Render the lines below, from the line with "The image size is (415, 234)." to the line with "coord(1013,752)", including both, as a Markdown table with the columns Number and Line. Number the lines in order and leave out any blank ones.

■ ■ ■ ■ ■

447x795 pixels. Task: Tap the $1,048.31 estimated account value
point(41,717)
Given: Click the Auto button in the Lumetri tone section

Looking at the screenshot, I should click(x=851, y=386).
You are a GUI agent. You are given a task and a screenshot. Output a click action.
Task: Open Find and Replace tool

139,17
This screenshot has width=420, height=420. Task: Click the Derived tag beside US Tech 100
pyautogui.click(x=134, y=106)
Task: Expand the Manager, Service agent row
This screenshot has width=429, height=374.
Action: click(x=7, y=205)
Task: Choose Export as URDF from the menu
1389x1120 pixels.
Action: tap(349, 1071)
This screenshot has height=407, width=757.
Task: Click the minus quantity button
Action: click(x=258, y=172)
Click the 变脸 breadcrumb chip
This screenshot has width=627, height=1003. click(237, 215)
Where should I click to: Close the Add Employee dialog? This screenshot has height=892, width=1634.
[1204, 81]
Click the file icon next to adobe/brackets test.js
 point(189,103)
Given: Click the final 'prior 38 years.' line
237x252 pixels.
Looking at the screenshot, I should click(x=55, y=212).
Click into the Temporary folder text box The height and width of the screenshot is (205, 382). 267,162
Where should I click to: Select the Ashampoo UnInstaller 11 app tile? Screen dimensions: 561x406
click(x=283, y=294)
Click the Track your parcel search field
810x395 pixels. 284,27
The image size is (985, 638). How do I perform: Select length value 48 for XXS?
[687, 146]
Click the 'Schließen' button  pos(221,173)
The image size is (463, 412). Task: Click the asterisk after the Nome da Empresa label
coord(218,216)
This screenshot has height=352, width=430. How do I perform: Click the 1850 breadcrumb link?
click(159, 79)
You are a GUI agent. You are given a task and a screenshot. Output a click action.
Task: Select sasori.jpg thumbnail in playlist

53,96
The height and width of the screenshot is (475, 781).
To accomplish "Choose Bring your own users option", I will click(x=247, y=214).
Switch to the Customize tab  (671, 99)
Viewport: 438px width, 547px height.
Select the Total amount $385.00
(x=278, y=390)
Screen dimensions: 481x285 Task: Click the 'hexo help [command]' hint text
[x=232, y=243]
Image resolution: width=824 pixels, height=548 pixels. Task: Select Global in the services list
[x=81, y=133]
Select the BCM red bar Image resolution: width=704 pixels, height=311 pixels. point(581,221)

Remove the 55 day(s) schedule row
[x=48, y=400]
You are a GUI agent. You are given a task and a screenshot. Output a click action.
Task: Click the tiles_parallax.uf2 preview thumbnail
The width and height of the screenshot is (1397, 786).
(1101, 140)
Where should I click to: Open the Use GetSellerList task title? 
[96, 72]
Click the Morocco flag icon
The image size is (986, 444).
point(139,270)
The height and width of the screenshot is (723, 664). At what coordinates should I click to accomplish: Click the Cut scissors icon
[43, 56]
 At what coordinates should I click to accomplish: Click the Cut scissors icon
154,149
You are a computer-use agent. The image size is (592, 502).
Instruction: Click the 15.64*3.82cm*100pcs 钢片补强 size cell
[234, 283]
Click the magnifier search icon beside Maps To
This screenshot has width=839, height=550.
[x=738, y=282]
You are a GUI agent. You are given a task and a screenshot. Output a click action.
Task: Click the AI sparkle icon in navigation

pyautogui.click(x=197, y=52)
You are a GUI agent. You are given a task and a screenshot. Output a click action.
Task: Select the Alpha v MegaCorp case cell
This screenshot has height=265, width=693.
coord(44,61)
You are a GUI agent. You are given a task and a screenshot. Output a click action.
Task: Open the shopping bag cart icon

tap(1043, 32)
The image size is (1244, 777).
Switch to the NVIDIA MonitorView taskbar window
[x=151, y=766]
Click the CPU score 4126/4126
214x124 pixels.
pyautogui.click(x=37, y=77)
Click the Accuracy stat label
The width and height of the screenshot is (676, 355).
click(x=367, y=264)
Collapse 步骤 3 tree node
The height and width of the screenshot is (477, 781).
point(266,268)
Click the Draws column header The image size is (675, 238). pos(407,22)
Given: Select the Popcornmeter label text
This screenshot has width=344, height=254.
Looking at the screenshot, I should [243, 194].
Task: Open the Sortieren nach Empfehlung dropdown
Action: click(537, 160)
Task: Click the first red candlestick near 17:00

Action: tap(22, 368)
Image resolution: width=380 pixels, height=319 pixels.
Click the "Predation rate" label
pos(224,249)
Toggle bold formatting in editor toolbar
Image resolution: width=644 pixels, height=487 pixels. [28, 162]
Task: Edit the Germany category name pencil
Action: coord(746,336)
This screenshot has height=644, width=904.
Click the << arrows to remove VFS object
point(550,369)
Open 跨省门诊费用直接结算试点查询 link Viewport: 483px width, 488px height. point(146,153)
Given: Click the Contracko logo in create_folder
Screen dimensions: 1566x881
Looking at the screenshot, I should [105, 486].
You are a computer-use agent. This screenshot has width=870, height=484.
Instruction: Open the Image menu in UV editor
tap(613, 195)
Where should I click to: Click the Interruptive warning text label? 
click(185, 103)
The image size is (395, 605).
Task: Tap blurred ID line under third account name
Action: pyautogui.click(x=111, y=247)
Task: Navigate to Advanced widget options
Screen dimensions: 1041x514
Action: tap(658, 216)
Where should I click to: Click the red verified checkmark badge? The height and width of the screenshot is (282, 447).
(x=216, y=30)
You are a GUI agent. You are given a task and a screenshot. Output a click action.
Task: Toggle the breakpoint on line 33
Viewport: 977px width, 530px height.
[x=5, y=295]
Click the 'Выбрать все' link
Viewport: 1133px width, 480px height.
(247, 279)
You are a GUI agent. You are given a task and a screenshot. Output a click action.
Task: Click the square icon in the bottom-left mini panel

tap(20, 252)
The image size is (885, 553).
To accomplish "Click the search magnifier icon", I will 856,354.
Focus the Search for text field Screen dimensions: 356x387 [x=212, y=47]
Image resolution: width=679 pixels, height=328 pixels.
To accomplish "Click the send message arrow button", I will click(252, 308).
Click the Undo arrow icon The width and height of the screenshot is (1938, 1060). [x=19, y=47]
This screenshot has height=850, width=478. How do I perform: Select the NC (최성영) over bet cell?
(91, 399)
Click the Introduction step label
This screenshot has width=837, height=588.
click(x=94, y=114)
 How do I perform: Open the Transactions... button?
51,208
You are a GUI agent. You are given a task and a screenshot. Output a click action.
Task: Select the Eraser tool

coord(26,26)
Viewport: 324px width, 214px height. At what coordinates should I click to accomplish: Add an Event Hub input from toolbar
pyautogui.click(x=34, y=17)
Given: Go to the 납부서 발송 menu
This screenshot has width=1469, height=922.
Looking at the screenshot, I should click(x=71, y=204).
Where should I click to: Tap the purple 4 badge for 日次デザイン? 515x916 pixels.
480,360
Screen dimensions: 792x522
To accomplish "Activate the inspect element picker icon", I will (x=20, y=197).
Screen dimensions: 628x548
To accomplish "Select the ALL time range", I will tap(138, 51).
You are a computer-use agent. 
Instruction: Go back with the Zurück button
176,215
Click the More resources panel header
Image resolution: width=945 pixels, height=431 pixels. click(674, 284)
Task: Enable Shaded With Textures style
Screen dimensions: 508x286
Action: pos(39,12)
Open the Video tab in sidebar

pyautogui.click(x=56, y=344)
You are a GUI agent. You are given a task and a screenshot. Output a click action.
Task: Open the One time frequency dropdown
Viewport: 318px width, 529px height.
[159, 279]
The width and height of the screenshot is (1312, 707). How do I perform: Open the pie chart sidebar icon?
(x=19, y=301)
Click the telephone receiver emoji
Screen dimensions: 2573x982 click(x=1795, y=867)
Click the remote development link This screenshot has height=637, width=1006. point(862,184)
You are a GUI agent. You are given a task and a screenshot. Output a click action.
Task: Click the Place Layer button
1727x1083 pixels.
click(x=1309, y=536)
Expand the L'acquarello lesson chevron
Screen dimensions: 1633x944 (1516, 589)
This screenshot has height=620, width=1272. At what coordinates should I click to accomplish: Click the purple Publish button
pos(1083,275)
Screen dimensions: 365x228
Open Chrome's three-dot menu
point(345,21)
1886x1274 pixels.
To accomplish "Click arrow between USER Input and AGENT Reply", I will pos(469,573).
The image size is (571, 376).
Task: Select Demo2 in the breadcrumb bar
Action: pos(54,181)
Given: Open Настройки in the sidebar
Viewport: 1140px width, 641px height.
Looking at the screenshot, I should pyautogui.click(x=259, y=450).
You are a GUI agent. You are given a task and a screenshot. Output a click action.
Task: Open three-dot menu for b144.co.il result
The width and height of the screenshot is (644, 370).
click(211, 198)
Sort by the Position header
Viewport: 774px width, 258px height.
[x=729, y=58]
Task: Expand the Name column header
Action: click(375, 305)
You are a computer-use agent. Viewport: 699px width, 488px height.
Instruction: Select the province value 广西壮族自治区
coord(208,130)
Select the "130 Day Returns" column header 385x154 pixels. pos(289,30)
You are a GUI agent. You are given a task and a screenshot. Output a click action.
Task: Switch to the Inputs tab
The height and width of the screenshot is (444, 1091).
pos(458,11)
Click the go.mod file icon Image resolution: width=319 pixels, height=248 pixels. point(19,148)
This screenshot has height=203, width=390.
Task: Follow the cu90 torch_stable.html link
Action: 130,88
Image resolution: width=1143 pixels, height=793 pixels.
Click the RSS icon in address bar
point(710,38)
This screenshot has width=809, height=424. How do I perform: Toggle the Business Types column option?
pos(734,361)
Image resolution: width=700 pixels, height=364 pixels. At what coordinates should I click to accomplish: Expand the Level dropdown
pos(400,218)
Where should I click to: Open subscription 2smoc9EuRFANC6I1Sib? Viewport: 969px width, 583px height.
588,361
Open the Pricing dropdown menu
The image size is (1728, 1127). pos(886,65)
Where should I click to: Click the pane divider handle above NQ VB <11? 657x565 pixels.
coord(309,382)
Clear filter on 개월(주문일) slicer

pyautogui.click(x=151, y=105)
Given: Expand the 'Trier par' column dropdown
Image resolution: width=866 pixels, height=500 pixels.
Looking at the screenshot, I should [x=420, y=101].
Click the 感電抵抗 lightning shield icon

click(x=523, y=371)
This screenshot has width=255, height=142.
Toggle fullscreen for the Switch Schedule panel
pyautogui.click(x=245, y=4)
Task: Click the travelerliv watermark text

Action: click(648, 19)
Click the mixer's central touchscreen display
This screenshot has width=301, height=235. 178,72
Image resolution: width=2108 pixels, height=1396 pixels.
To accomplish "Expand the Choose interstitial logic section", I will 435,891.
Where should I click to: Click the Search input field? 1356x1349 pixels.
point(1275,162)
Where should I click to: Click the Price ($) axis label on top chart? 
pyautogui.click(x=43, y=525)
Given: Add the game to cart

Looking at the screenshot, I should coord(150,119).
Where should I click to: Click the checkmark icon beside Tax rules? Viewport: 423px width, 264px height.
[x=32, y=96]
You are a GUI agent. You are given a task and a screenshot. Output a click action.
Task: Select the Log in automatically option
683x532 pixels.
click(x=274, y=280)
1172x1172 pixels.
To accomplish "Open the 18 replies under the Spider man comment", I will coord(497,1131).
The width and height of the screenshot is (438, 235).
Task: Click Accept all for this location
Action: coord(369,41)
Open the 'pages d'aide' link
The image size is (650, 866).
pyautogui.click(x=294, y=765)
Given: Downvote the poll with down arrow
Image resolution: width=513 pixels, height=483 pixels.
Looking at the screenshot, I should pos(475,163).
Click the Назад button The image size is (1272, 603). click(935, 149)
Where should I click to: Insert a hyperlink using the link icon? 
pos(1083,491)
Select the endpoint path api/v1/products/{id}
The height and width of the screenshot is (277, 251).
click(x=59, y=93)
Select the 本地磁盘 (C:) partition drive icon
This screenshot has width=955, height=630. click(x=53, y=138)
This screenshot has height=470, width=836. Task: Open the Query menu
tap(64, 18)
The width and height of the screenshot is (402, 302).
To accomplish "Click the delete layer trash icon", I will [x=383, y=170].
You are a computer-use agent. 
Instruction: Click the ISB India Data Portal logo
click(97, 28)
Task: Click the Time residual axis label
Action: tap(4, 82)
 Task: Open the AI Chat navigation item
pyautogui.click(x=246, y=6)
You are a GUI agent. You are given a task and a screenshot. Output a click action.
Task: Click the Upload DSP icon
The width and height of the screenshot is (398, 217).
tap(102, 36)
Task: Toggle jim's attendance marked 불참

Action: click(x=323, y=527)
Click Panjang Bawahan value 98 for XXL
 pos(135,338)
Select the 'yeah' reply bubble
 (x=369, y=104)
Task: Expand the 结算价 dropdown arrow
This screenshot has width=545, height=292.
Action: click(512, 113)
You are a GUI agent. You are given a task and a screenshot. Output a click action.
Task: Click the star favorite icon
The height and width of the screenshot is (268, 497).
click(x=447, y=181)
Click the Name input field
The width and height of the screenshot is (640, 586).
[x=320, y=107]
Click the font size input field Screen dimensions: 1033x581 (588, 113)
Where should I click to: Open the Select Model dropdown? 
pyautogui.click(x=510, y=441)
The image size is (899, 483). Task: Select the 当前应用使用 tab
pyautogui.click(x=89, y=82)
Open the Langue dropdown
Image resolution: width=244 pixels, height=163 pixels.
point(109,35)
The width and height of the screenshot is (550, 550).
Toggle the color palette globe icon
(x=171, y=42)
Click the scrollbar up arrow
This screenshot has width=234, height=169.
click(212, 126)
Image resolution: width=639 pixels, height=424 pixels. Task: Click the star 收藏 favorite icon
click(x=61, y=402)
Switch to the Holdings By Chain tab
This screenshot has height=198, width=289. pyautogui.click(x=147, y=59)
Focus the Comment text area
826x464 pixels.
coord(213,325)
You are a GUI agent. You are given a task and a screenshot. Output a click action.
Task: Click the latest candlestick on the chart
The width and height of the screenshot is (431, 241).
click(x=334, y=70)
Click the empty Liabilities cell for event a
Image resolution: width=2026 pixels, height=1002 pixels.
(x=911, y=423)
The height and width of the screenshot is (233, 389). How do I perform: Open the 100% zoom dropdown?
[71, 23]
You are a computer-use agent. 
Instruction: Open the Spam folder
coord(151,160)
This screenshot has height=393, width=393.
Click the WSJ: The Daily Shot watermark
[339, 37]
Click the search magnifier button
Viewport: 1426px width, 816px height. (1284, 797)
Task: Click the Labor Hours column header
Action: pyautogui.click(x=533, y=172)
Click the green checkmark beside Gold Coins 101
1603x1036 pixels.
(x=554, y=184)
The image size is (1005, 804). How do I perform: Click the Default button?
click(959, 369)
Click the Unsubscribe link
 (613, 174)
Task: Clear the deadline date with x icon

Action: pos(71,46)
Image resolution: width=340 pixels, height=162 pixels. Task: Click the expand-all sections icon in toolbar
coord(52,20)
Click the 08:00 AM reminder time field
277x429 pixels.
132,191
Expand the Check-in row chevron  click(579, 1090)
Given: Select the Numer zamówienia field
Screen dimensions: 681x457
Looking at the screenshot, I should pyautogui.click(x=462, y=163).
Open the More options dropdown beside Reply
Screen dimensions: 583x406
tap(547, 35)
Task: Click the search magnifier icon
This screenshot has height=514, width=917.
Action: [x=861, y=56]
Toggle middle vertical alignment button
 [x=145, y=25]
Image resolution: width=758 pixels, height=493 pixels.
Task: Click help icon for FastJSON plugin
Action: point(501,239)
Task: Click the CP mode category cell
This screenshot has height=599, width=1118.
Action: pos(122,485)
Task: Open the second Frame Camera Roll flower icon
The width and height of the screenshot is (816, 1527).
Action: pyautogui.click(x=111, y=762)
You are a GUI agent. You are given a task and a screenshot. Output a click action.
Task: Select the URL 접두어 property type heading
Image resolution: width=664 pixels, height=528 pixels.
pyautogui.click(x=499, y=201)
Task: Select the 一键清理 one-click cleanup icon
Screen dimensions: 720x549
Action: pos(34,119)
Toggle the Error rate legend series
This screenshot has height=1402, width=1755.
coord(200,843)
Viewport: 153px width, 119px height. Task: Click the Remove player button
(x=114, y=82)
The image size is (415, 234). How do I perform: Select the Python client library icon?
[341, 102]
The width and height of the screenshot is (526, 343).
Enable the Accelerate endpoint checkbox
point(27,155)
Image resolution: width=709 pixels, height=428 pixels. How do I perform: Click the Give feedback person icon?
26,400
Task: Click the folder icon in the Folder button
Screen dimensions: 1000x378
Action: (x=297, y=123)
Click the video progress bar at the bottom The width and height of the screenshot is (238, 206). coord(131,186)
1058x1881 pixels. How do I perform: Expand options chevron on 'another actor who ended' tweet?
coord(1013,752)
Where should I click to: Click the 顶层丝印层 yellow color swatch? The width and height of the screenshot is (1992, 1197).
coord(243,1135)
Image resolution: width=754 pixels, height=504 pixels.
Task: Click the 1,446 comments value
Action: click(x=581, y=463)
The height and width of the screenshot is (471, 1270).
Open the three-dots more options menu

■ ■ ■ ■ ■

• _Answer to this exercise_:
| Number | Line |
|---|---|
| 1 | The image size is (415, 234). How do I perform: Select the Python client library icon? |
| 2 | [341, 102] |
| 3 | The width and height of the screenshot is (526, 343). |
| 4 | Enable the Accelerate endpoint checkbox |
| 5 | point(27,155) |
| 6 | Image resolution: width=709 pixels, height=428 pixels. How do I perform: Click the Give feedback person icon? |
| 7 | 26,400 |
| 8 | Task: Click the folder icon in the Folder button |
| 9 | Screen dimensions: 1000x378 |
| 10 | Action: (x=297, y=123) |
| 11 | Click the video progress bar at the bottom The width and height of the screenshot is (238, 206). coord(131,186) |
| 12 | 1058x1881 pixels. How do I perform: Expand options chevron on 'another actor who ended' tweet? |
| 13 | coord(1013,752) |